Growing Up with the Country
Title | Growing Up with the Country PDF eBook |
Author | Elliott West |
Publisher | UNM Press |
Pages | 372 |
Release | 1989 |
Genre | History |
ISBN | 9780826311559 |
This illustrated study shows how frontier life shaped children's character.
Children of Grace
Title | Children of Grace PDF eBook |
Author | Bruce Hampton |
Publisher | U of Nebraska Press |
Pages | 436 |
Release | 2002-01-01 |
Genre | History |
ISBN | 9780803273344 |
Although the Nez Perce (Nee-Me-Poo) Indians gave instrumental help to Lewis and Clark on their famous expedition, they were rewarded by decades of invasive treaties and encroachment upon their homeland. In June 1877, the Nez Perce struck back andøwere soon swept into one of the most devastating Indian wars in American history. The conflict culminated in an epic twelve-hundred-mile chase as the U.S. Army pursued some eight hundred Nez Perce men, women, and children, who tried to fight their way to freedom in Canada. In this enthralling account of the Nez Perce War, Bruce Hampton brings to life unforgettable characters from both sides of the conflict?warriors and women, common soldiers and celebrated generals. Looking Glass, White Bird, the legendary Chief Joseph, and fewer than three hundred warriors waged a bloody guerilla war against a modernized American army commanded by such famous generals as William Tecumseh Sherman, Nelson Miles, Oliver Otis Howard, and Philip Sheridan. Hampton also gives voice to the Native Americans from other tribes who helped the U.S. Army block the escape of the Nez Perce to Canada.
Davy Crockett
Title | Davy Crockett PDF eBook |
Author | Stephen Krensky |
Publisher | Simon and Schuster |
Pages | 48 |
Release | 2004-11 |
Genre | Juvenile Nonfiction |
ISBN | 0689859449 |
A simple, illustrated biography of one of America's most famous pioneers and soldiers.

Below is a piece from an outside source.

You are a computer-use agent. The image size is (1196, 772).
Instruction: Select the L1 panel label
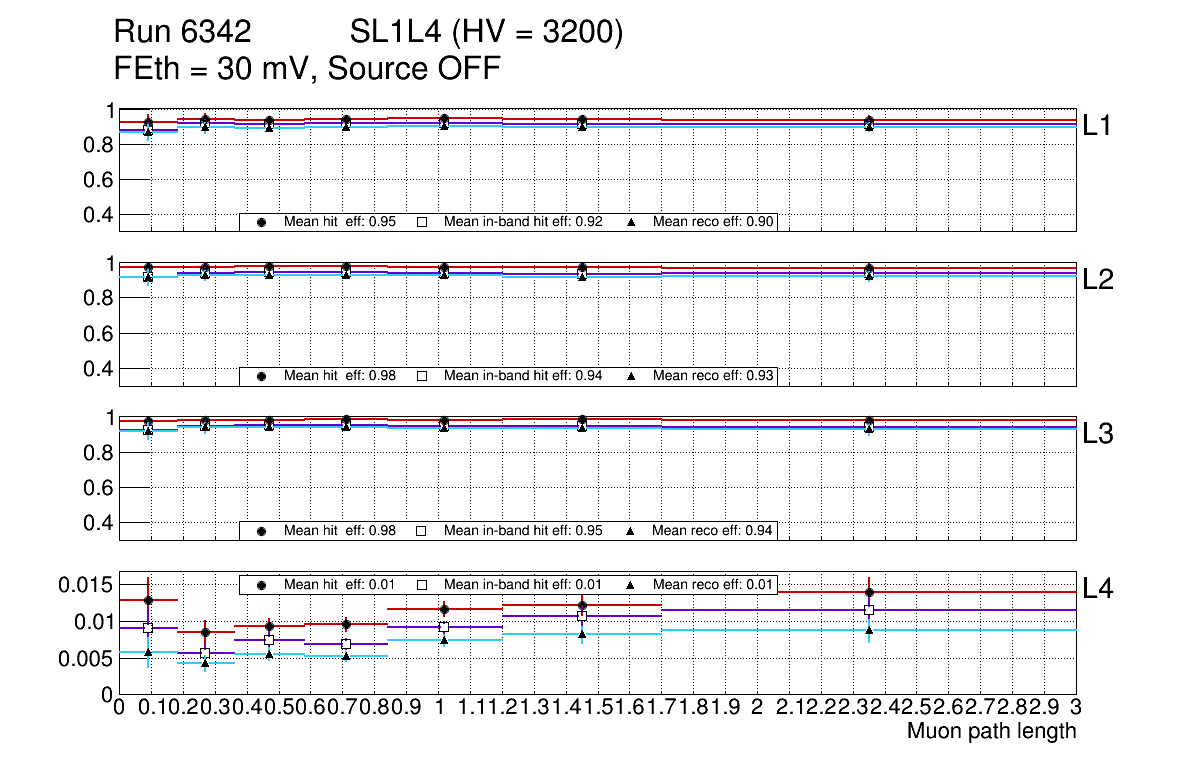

The End of American Childhood
Title | The End of American Childhood PDF eBook |
Author | Paula S. Fass |
Publisher | Princeton University Press |
Pages | 348 |
Release | 2017-11-07 |
Genre | History |
ISBN | 0691178208 |
How American childhood and parenting have changed from the nation's founding to the present The End of American Childhood takes a sweeping look at the history of American childhood and parenting, from the nation's founding to the present day. Renowned historian Paula Fass shows how, since the beginning of the American republic, independence, self-definition, and individual success have informed Americans' attitudes toward children. But as parents today hover over every detail of their children's lives, are the qualities that once made American childhood special still desired or possible? Placing the experiences of children and parents against the backdrop of social, political, and cultural shifts, Fass challenges Americans to reconnect with the beliefs that set the American understanding of childhood apart from the rest of the world. Fass examines how freer relationships between American children and parents transformed the national culture, altered generational relationships among immigrants, helped create a new science of child development, and promoted a revolution in modern schooling. She looks at the childhoods of icons including Margaret Mead and Ulysses S. Grant—who, as an eleven-year-old, was in charge of his father's fields and explored his rural Ohio countryside. Fass also features less well-known children like ten-year-old Rose Cohen, who worked in the drudgery of nineteenth-century factories. Bringing readers into the present, Fass argues that current American conditions and policies have made adolescence socially irrelevant and altered children's road to maturity, while parental oversight threatens children's competence and initiative. Showing how American parenting has been firmly linked to historical changes, The End of American Childhood considers what implications this might hold for the nation's future.